Estaba el otro día en el antiguo cauce del río Turia y pasé junto a un padre y su hijo, de unos 5 años. Llovía a mares y todos encontramos refugio bajo uno de los puentes que sirve a los coches para cruzar entre orillas. Ambos iban en bici y el padre proponía un juego. Ninguno debía salirse de los márgenes enormes de varios triángulos que se dibujaban en el suelo. La trama del juego era sencilla, y lo complicado hubiera sido que alguno de ellos se saliera de aquel espacio, pero apenas explicado el juego dijo el niño:
- ¿Hay que ganar o perder?
Y a mí la pregunta me pareció fantástica. Me quedé alrededor maravillado en aquella conversación que no me debía importar pero que me importaba. Todos dimos por hecho siempre que en la vida se trata de ganar, en cada cosa ganar siempre. Nunca reparamos en objetivos distintos.
El padre comenzó a responder la pregunta y al instante, interrumpiendo de nuevo el niño:
-¿El que pierde gana?
Y yo ya arrebatado al ingenio de aquel crío, no sé si genio o tonto de remate como yo. Ya apuntaba Sabina, de otra manera, que a veces gana quien pierde a una mujer. Y es cierto que perder a veces es el primer paso hacia nuevas metas.
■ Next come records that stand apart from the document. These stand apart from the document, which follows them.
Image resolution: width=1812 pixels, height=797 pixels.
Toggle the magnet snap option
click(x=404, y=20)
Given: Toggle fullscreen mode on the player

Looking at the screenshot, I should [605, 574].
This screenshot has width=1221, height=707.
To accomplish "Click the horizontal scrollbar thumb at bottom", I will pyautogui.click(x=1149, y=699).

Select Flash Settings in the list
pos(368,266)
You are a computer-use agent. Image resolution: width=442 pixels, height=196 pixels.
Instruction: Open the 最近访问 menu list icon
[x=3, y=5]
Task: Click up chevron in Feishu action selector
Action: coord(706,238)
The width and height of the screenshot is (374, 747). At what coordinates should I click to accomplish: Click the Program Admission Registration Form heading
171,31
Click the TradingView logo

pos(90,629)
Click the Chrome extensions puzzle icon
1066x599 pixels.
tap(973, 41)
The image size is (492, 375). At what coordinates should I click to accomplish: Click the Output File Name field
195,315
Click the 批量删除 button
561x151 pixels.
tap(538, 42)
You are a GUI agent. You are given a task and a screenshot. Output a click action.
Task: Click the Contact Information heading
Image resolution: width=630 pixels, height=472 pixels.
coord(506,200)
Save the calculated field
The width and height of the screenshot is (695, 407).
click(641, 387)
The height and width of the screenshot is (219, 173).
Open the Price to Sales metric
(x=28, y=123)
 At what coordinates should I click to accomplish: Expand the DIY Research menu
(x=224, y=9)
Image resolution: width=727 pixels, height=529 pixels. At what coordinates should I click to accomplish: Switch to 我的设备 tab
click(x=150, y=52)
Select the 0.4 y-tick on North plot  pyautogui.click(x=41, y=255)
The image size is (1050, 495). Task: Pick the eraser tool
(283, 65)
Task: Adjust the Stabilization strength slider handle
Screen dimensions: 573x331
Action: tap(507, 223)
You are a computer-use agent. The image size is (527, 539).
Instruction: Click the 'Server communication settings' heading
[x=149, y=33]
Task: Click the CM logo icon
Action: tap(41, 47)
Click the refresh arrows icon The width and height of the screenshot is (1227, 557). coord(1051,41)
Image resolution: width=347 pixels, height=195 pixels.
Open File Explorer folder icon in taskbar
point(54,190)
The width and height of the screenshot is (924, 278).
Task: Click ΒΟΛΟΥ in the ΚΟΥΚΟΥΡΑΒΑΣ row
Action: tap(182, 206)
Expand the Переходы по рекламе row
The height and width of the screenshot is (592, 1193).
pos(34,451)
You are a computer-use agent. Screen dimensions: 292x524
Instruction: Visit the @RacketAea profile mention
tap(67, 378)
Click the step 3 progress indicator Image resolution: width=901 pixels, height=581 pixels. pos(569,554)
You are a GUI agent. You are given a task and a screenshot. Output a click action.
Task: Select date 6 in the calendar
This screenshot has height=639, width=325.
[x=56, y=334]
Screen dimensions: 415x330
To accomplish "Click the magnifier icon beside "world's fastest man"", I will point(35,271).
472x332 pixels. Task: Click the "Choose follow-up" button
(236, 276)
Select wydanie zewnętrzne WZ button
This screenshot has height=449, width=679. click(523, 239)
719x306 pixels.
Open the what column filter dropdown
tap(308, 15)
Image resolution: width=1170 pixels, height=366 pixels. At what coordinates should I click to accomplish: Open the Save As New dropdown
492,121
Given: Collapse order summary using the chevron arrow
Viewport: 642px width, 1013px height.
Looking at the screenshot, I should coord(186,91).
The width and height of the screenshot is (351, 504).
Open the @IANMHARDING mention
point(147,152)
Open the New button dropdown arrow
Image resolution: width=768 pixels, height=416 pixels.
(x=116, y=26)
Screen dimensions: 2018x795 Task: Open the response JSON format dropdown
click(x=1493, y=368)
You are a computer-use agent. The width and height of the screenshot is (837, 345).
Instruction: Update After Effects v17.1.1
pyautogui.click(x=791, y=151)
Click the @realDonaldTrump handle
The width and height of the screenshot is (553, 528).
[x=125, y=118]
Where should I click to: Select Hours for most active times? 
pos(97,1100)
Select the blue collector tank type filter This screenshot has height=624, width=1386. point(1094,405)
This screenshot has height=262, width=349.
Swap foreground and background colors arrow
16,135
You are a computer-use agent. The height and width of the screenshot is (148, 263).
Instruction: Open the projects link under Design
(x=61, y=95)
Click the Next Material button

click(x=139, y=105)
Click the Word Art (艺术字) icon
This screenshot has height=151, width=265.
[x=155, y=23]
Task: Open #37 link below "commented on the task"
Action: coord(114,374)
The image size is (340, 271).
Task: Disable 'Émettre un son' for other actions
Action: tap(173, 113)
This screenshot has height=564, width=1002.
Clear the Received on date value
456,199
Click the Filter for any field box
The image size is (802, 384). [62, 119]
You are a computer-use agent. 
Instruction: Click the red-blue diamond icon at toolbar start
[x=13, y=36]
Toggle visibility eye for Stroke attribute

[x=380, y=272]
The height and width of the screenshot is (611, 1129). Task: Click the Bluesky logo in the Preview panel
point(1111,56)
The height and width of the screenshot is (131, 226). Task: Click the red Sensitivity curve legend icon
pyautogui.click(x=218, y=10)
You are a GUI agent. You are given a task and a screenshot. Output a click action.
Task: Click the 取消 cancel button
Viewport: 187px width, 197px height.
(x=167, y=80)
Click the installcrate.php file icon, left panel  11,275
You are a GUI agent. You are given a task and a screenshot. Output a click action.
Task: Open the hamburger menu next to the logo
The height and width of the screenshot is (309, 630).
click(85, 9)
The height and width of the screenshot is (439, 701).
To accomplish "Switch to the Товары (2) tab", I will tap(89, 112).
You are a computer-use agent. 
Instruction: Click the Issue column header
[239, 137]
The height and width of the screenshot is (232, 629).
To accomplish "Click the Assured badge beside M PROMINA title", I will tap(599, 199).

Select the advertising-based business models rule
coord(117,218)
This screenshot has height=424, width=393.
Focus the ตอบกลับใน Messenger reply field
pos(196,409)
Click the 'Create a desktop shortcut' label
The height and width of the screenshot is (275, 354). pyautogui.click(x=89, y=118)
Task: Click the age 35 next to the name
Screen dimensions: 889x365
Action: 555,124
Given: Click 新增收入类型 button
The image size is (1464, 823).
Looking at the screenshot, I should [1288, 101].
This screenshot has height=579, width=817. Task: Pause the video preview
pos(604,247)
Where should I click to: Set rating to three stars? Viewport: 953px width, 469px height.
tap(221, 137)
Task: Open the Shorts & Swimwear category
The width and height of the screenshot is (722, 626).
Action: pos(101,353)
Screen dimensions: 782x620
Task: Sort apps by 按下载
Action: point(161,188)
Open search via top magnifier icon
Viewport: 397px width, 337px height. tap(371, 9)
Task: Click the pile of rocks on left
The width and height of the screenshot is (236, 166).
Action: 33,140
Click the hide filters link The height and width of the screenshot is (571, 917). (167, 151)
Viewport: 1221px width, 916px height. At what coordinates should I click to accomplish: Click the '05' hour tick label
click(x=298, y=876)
El padre continúo sus explicaciones intrascendentes en verdad, y pronto comenzaron a avanzar las bicis lentamente como si en vez de tener una anchura de dos metros lo hicieran sobre un hilo de cobre. Lentamente y moviendo el manillar como el escalador en un demarraje durísimo donde más cuesta.
Luego, acabada la lluvia, se alejaron tranquilamente y yo, todo sonrisa, continúe a su vez mi camino.